(Exercise)
Rewrite the listing below, changing each "computer-use agent" to "desktop automation agent" and keeping every other line as it is.

>> Start Rows

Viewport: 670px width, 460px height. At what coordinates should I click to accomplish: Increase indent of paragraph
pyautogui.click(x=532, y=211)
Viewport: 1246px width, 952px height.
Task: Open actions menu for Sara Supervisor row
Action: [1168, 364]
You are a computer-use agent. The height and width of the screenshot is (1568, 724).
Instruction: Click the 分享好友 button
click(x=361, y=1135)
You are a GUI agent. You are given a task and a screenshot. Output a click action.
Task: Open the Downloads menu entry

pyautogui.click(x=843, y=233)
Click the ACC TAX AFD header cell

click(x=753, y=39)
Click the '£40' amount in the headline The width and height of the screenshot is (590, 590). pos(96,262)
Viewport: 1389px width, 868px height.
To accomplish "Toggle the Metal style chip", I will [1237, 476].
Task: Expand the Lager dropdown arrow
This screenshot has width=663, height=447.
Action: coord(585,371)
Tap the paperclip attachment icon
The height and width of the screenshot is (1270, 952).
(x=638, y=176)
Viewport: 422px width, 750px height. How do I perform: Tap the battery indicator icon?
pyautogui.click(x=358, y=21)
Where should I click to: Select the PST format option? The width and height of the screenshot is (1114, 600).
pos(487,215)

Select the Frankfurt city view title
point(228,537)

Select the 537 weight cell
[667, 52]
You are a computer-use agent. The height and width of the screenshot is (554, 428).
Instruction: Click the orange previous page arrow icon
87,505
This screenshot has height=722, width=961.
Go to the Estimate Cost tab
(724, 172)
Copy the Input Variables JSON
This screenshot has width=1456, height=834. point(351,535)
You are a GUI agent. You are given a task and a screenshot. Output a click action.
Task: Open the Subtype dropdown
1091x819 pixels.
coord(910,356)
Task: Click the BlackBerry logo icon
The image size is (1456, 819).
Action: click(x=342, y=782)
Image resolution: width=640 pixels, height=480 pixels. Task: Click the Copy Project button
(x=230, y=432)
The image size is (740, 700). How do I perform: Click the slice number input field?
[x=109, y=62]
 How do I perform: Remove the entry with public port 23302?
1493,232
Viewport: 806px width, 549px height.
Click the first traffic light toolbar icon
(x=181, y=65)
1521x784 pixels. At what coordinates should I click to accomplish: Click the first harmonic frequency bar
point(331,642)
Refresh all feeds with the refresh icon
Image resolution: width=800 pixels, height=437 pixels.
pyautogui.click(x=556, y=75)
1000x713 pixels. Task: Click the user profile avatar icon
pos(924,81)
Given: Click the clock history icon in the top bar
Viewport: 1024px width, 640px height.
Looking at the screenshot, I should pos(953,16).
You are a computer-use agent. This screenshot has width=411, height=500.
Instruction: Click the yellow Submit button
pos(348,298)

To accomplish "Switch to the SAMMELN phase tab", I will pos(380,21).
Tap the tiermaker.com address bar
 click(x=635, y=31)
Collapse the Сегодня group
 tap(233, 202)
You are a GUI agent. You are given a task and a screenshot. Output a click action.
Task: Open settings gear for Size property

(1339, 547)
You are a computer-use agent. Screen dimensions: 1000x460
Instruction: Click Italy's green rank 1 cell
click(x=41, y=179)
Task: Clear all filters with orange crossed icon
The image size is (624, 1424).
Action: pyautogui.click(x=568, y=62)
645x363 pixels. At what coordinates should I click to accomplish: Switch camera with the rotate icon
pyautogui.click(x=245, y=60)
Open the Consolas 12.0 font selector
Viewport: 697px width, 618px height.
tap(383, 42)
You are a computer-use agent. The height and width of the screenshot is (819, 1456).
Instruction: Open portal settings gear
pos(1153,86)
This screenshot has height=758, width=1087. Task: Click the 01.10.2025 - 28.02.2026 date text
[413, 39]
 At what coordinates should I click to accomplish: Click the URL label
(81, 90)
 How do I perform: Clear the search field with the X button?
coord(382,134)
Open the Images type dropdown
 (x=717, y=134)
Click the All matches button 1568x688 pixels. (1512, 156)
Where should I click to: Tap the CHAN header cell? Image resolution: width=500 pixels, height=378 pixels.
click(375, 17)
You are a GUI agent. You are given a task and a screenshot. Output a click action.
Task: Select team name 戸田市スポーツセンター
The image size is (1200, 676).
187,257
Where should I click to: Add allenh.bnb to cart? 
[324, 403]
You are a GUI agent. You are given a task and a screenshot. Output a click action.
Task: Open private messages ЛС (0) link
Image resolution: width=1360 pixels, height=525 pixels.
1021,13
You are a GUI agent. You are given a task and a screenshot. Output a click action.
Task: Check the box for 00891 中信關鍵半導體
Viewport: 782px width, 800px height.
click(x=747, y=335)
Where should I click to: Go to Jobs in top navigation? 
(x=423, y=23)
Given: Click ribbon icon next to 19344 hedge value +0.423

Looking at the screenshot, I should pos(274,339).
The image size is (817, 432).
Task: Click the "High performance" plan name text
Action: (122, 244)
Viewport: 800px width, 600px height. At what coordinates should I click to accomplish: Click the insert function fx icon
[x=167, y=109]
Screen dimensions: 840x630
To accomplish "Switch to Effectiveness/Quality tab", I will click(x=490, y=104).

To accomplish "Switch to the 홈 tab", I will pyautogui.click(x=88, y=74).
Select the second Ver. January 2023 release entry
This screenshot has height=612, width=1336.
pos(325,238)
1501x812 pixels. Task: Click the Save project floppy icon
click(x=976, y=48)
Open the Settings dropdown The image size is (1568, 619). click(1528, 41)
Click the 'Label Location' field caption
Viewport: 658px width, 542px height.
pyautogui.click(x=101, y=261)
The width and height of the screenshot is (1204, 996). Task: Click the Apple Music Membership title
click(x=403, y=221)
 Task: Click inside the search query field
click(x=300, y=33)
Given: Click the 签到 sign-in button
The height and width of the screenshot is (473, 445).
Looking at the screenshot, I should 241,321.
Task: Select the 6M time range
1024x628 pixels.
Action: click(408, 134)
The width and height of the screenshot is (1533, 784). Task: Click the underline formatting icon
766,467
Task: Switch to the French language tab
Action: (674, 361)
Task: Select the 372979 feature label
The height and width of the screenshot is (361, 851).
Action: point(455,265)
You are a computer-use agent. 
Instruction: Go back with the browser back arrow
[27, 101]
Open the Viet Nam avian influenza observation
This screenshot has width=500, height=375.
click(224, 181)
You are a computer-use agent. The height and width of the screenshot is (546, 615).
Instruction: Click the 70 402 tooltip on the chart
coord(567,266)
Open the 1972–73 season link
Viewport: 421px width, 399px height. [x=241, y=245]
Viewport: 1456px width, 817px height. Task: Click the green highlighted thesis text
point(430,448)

>> End Rows

(Task result)
Viewport: 670px width, 460px height. At what coordinates should I click to accomplish: Increase indent of paragraph
pyautogui.click(x=532, y=211)
Viewport: 1246px width, 952px height.
Task: Open actions menu for Sara Supervisor row
Action: [1168, 364]
You are a desktop automation agent. The height and width of the screenshot is (1568, 724).
Instruction: Click the 分享好友 button
click(x=361, y=1135)
You are a GUI agent. You are given a task and a screenshot. Output a click action.
Task: Open the Downloads menu entry

pyautogui.click(x=843, y=233)
Click the ACC TAX AFD header cell

click(x=753, y=39)
Click the '£40' amount in the headline The width and height of the screenshot is (590, 590). pos(96,262)
Viewport: 1389px width, 868px height.
To accomplish "Toggle the Metal style chip", I will [1237, 476].
Task: Expand the Lager dropdown arrow
This screenshot has width=663, height=447.
Action: coord(585,371)
Tap the paperclip attachment icon
The height and width of the screenshot is (1270, 952).
(x=638, y=176)
Viewport: 422px width, 750px height. How do I perform: Tap the battery indicator icon?
pyautogui.click(x=358, y=21)
Where should I click to: Select the PST format option? The width and height of the screenshot is (1114, 600).
pos(487,215)

Select the Frankfurt city view title
point(228,537)

Select the 537 weight cell
[667, 52]
You are a desktop automation agent. The height and width of the screenshot is (554, 428).
Instruction: Click the orange previous page arrow icon
87,505
This screenshot has height=722, width=961.
Go to the Estimate Cost tab
(724, 172)
Copy the Input Variables JSON
This screenshot has width=1456, height=834. point(351,535)
You are a GUI agent. You are given a task and a screenshot. Output a click action.
Task: Open the Subtype dropdown
1091x819 pixels.
coord(910,356)
Task: Click the BlackBerry logo icon
The image size is (1456, 819).
Action: click(x=342, y=782)
Image resolution: width=640 pixels, height=480 pixels. Task: Click the Copy Project button
(x=230, y=432)
The image size is (740, 700). How do I perform: Click the slice number input field?
[x=109, y=62]
 How do I perform: Remove the entry with public port 23302?
1493,232
Viewport: 806px width, 549px height.
Click the first traffic light toolbar icon
(x=181, y=65)
1521x784 pixels. At what coordinates should I click to accomplish: Click the first harmonic frequency bar
point(331,642)
Refresh all feeds with the refresh icon
Image resolution: width=800 pixels, height=437 pixels.
pyautogui.click(x=556, y=75)
1000x713 pixels. Task: Click the user profile avatar icon
pos(924,81)
Given: Click the clock history icon in the top bar
Viewport: 1024px width, 640px height.
Looking at the screenshot, I should pos(953,16).
You are a desktop automation agent. This screenshot has width=411, height=500.
Instruction: Click the yellow Submit button
pos(348,298)

To accomplish "Switch to the SAMMELN phase tab", I will pos(380,21).
Tap the tiermaker.com address bar
 click(x=635, y=31)
Collapse the Сегодня group
 tap(233, 202)
You are a GUI agent. You are given a task and a screenshot. Output a click action.
Task: Open settings gear for Size property

(1339, 547)
You are a desktop automation agent. Screen dimensions: 1000x460
Instruction: Click Italy's green rank 1 cell
click(x=41, y=179)
Task: Clear all filters with orange crossed icon
The image size is (624, 1424).
Action: pyautogui.click(x=568, y=62)
645x363 pixels. At what coordinates should I click to accomplish: Switch camera with the rotate icon
pyautogui.click(x=245, y=60)
Open the Consolas 12.0 font selector
Viewport: 697px width, 618px height.
tap(383, 42)
You are a desktop automation agent. The height and width of the screenshot is (819, 1456).
Instruction: Open portal settings gear
pos(1153,86)
This screenshot has height=758, width=1087. Task: Click the 01.10.2025 - 28.02.2026 date text
[413, 39]
 At what coordinates should I click to accomplish: Click the URL label
(81, 90)
 How do I perform: Clear the search field with the X button?
coord(382,134)
Open the Images type dropdown
 (x=717, y=134)
Click the All matches button 1568x688 pixels. (1512, 156)
Where should I click to: Tap the CHAN header cell? Image resolution: width=500 pixels, height=378 pixels.
click(375, 17)
You are a GUI agent. You are given a task and a screenshot. Output a click action.
Task: Select team name 戸田市スポーツセンター
The image size is (1200, 676).
187,257
Where should I click to: Add allenh.bnb to cart? 
[324, 403]
You are a GUI agent. You are given a task and a screenshot. Output a click action.
Task: Open private messages ЛС (0) link
Image resolution: width=1360 pixels, height=525 pixels.
1021,13
You are a GUI agent. You are given a task and a screenshot. Output a click action.
Task: Check the box for 00891 中信關鍵半導體
Viewport: 782px width, 800px height.
click(x=747, y=335)
Where should I click to: Go to Jobs in top navigation? 
(x=423, y=23)
Given: Click ribbon icon next to 19344 hedge value +0.423

Looking at the screenshot, I should pos(274,339).
The image size is (817, 432).
Task: Click the "High performance" plan name text
Action: (122, 244)
Viewport: 800px width, 600px height. At what coordinates should I click to accomplish: Click the insert function fx icon
[x=167, y=109]
Screen dimensions: 840x630
To accomplish "Switch to Effectiveness/Quality tab", I will click(x=490, y=104).

To accomplish "Switch to the 홈 tab", I will pyautogui.click(x=88, y=74).
Select the second Ver. January 2023 release entry
This screenshot has height=612, width=1336.
pos(325,238)
1501x812 pixels. Task: Click the Save project floppy icon
click(x=976, y=48)
Open the Settings dropdown The image size is (1568, 619). click(1528, 41)
Click the 'Label Location' field caption
Viewport: 658px width, 542px height.
pyautogui.click(x=101, y=261)
The width and height of the screenshot is (1204, 996). Task: Click the Apple Music Membership title
click(x=403, y=221)
 Task: Click inside the search query field
click(x=300, y=33)
Given: Click the 签到 sign-in button
The height and width of the screenshot is (473, 445).
Looking at the screenshot, I should 241,321.
Task: Select the 6M time range
1024x628 pixels.
Action: click(408, 134)
The width and height of the screenshot is (1533, 784). Task: Click the underline formatting icon
766,467
Task: Switch to the French language tab
Action: (674, 361)
Task: Select the 372979 feature label
The height and width of the screenshot is (361, 851).
Action: point(455,265)
You are a desktop automation agent. 
Instruction: Go back with the browser back arrow
[27, 101]
Open the Viet Nam avian influenza observation
This screenshot has width=500, height=375.
click(224, 181)
You are a desktop automation agent. The height and width of the screenshot is (546, 615).
Instruction: Click the 70 402 tooltip on the chart
coord(567,266)
Open the 1972–73 season link
Viewport: 421px width, 399px height. [x=241, y=245]
Viewport: 1456px width, 817px height. Task: Click the green highlighted thesis text
point(430,448)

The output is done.